You don't get paid for falling off

Local riders stood out when the Far North leg of the 2012/13 national rodeo circuit hit Kaitaia on Wednesday.

Notable performances in the open divisions included: Kaitaia's Kary Robertson and Kim Coulter were second and third respectively in the barrel racing from a strong, quality field of 23 riders; Broadwood's Daniel McCready was second in steer wrestling and third - in a field of three - in the saddle bronc; and Mat Lanigan from Mangamuka was third in the steer wrestling, son Klay won the second division saddle bronc while Klay's younger brother, Bradley, won the junior steer ride. The payouts ranged from $376 for Kary to $40 for Bradley.

One local rider particularly conspicuous by his absence at Kaitaia was Ramoan Neho of Te Kao who suffered what could well be a season-ending injury when his index finger was crushed by a bull at the Warkworth rodeo on Tuesday.

The injury came when Neho, the NZRCA Saddle Bronc Champion for the 2011/12 season, was helping free a rider in the bullpen. The popular and talented cowboy was reportedly undergoing surgery at Middlemore Hospital during the Kaitaia rodeo where it was obvious the injury had cast pall over proceedings for many.

Other events in Kaitaia included the bareback, rope and tie, team roping and the main event, the bull ride, which was won by Darren Walton on Silver Dollar.

The Masterton man was the sole survivor from a field of 11, the only one to complete a winning ride on the notorious bucking brahman bulls of Umawera farmer and rodeo exponent, Chris McGarry. Walton was clearly stoked with his victory, and delivered a crushing handshake to anyone who cared to congratulate him. So, did it hurt? Was it fun?

"It's always hurts ... It's always good fun. But you don't get money for falling off," he noted in true, laconic cowboy fashion.

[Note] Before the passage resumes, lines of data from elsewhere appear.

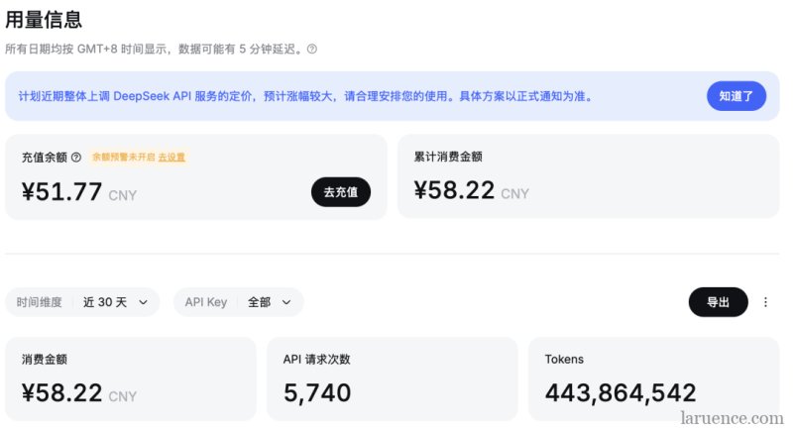Image resolution: width=793 pixels, height=432 pixels.
Task: Click the ¥51.77 balance amount
Action: [x=61, y=192]
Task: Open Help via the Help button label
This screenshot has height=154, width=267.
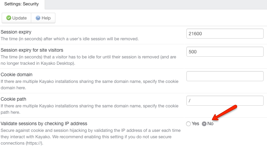Action: 46,18
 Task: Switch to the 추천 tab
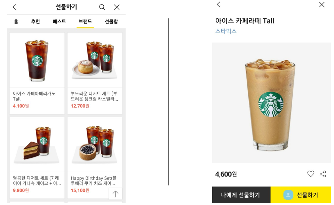(x=35, y=21)
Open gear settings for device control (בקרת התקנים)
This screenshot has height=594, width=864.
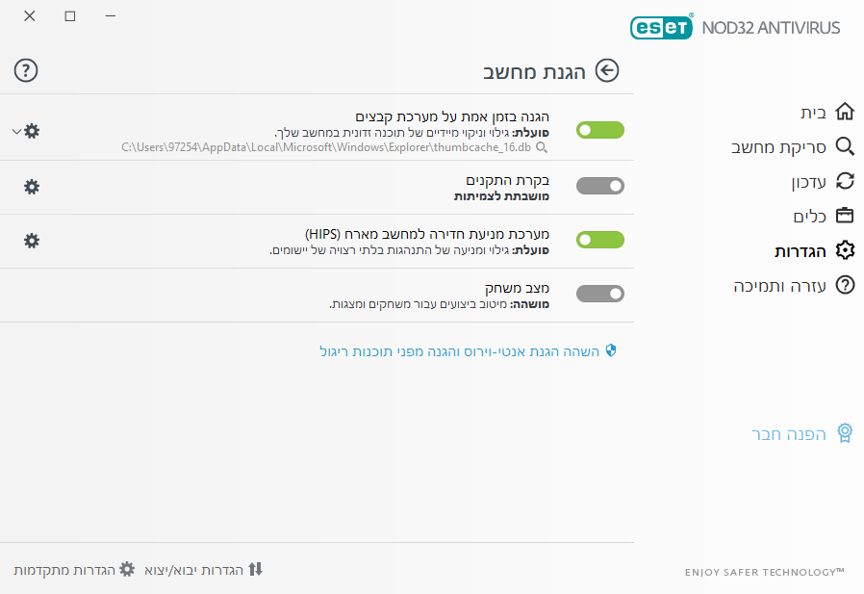[32, 187]
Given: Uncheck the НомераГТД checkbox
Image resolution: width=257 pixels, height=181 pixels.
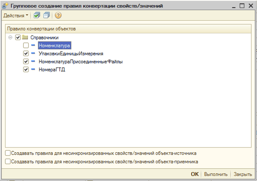Looking at the screenshot, I should pyautogui.click(x=26, y=70).
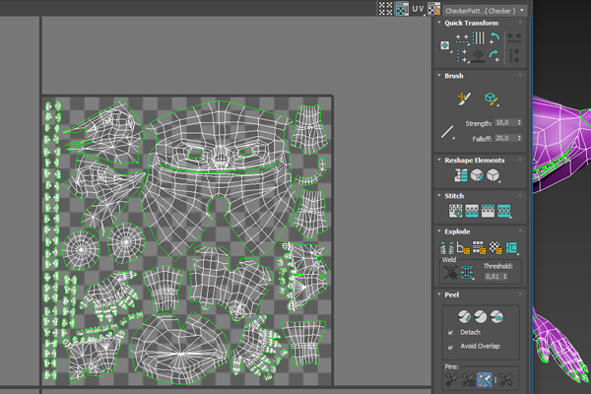This screenshot has height=394, width=591.
Task: Toggle the checker map display button
Action: pyautogui.click(x=401, y=9)
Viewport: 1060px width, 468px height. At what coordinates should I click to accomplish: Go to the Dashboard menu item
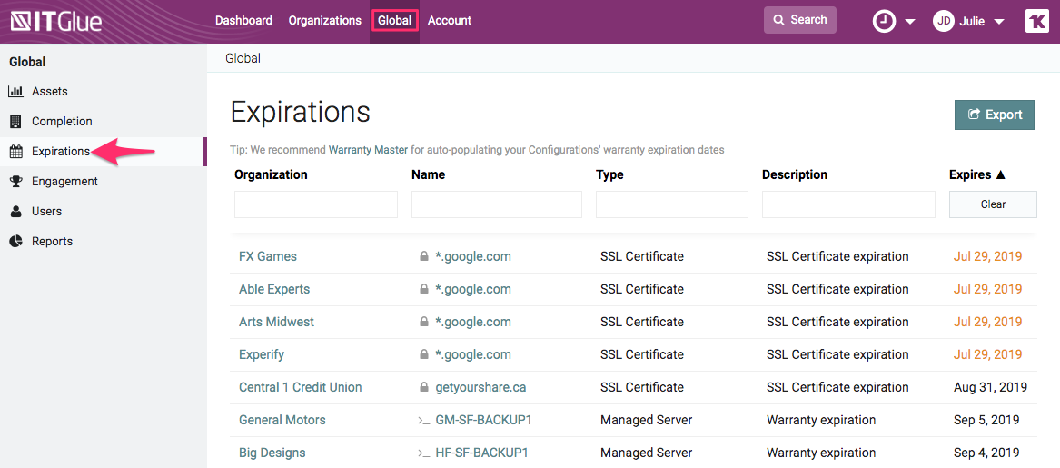[243, 20]
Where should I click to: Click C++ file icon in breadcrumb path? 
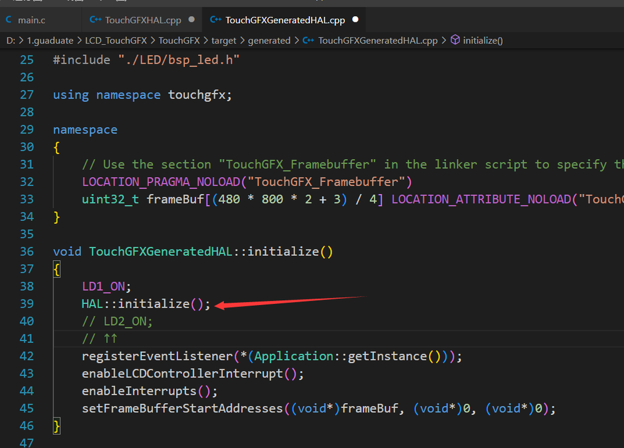pos(309,41)
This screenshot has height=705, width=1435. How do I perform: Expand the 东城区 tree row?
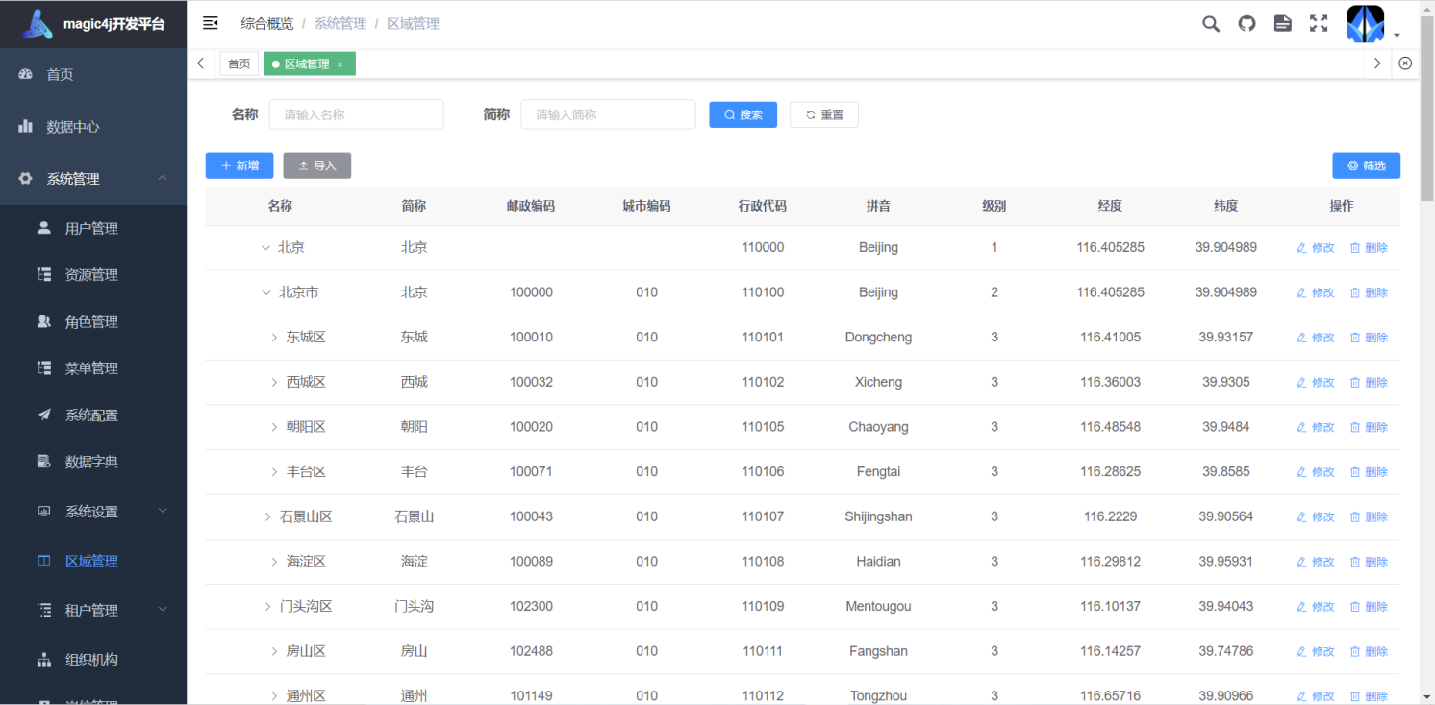[274, 338]
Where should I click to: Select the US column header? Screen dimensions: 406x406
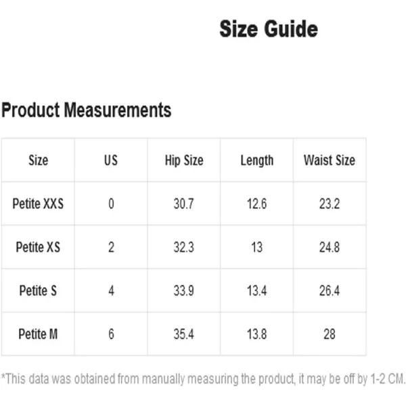click(111, 160)
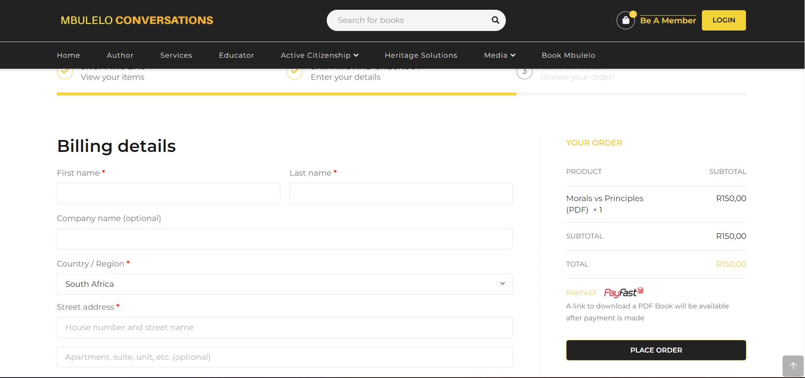Follow the Be A Member link
805x378 pixels.
[668, 20]
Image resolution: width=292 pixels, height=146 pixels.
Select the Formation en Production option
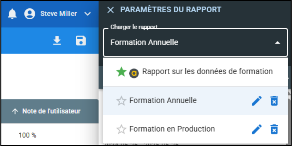(x=172, y=129)
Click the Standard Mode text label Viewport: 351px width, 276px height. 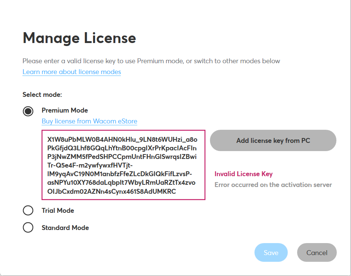click(65, 227)
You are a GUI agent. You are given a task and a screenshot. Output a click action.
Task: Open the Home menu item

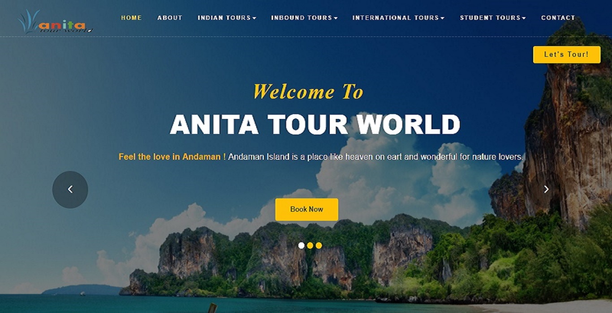coord(131,18)
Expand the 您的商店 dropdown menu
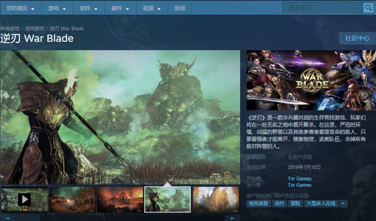Image resolution: width=376 pixels, height=221 pixels. [x=21, y=8]
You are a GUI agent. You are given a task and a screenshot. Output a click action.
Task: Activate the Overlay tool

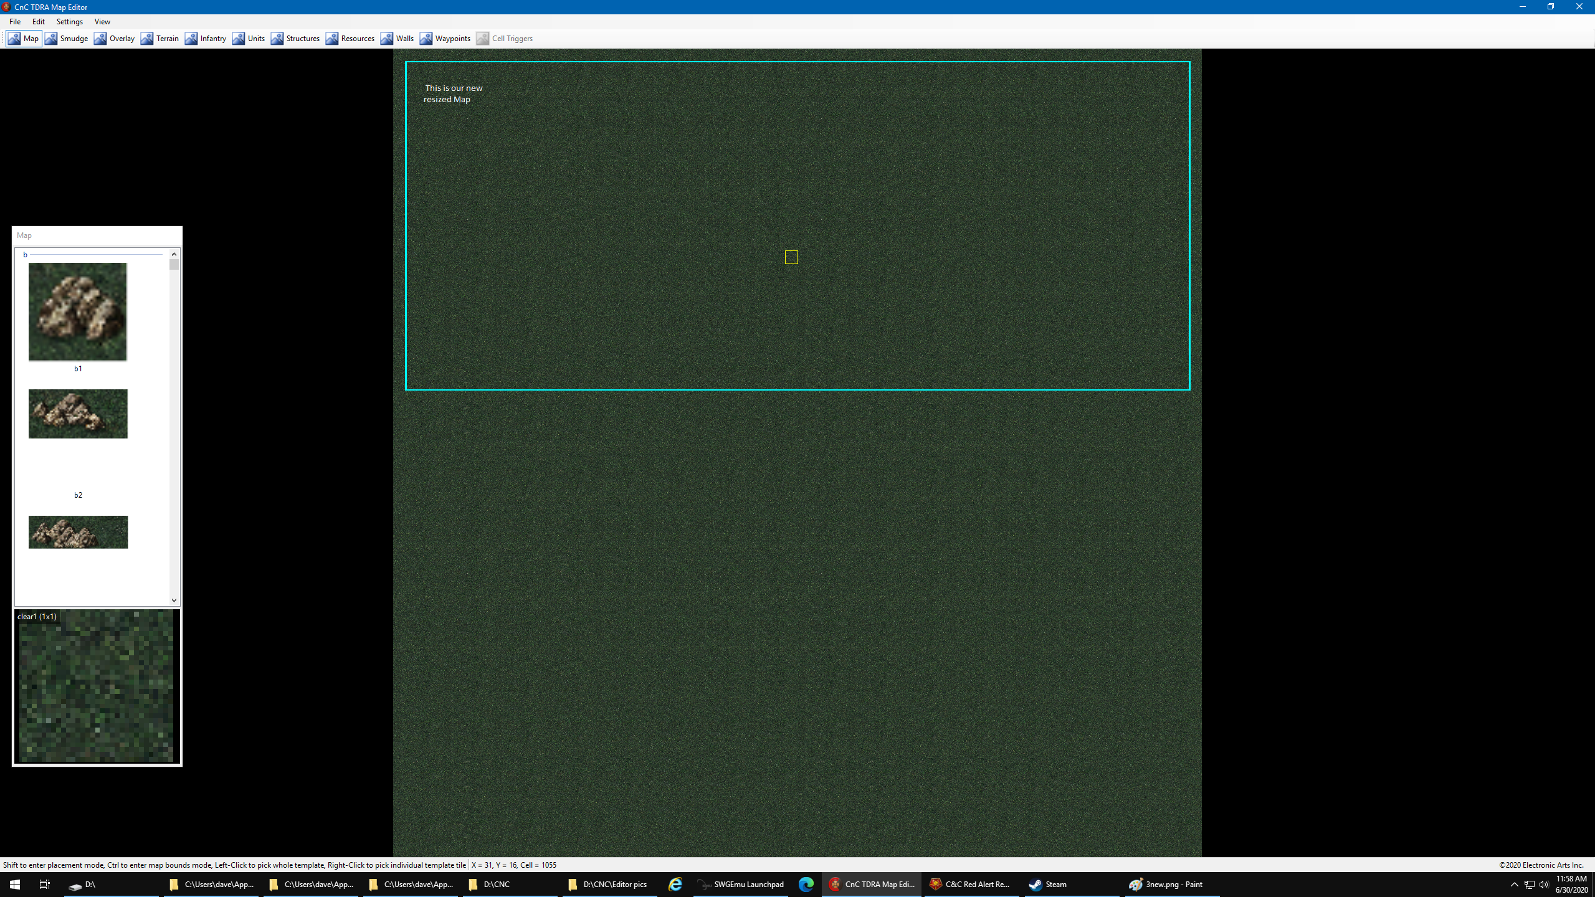pyautogui.click(x=115, y=39)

The field was notably smaller at Kaitaia than previous years (not including last year which was rained off), partly due to the sheer number of events faced by contestants during the busy summer season circuit, and rodeo's notorious reputation as a brutal sport of high attrition.

Many riders in Kaitaia were carrying injury of some sort or another, with ice bags and strapping abundant and on all sorts of places on the body.

Aye, but the show must go on. For a good number, Kaitaia was the sixth rodeo in as many days. Like the Lanigan whanau where patriarch Mat noted he and his two sons had "picked up" at all six events, meaning they had won money by placing in the top three of whatever event they were contesting.

The road was surely not getting any shorter any time soon for the family as they packed up from Kaitaia and headed for the Oruru Valley and Umawera rodeos being held yesterday and today before heading further afield in coming weeks in a well prepared campaign to maintain their respective standing on the national rankings.

As the circus left town, organisers of the Kaitaia rodeo were last seen asking whether anyone had seen a runaway bull which broke through a fence and apparently trotted out of the venue and down the main road.

"Last seen heading towards McDonald's," one wiseacre suggested.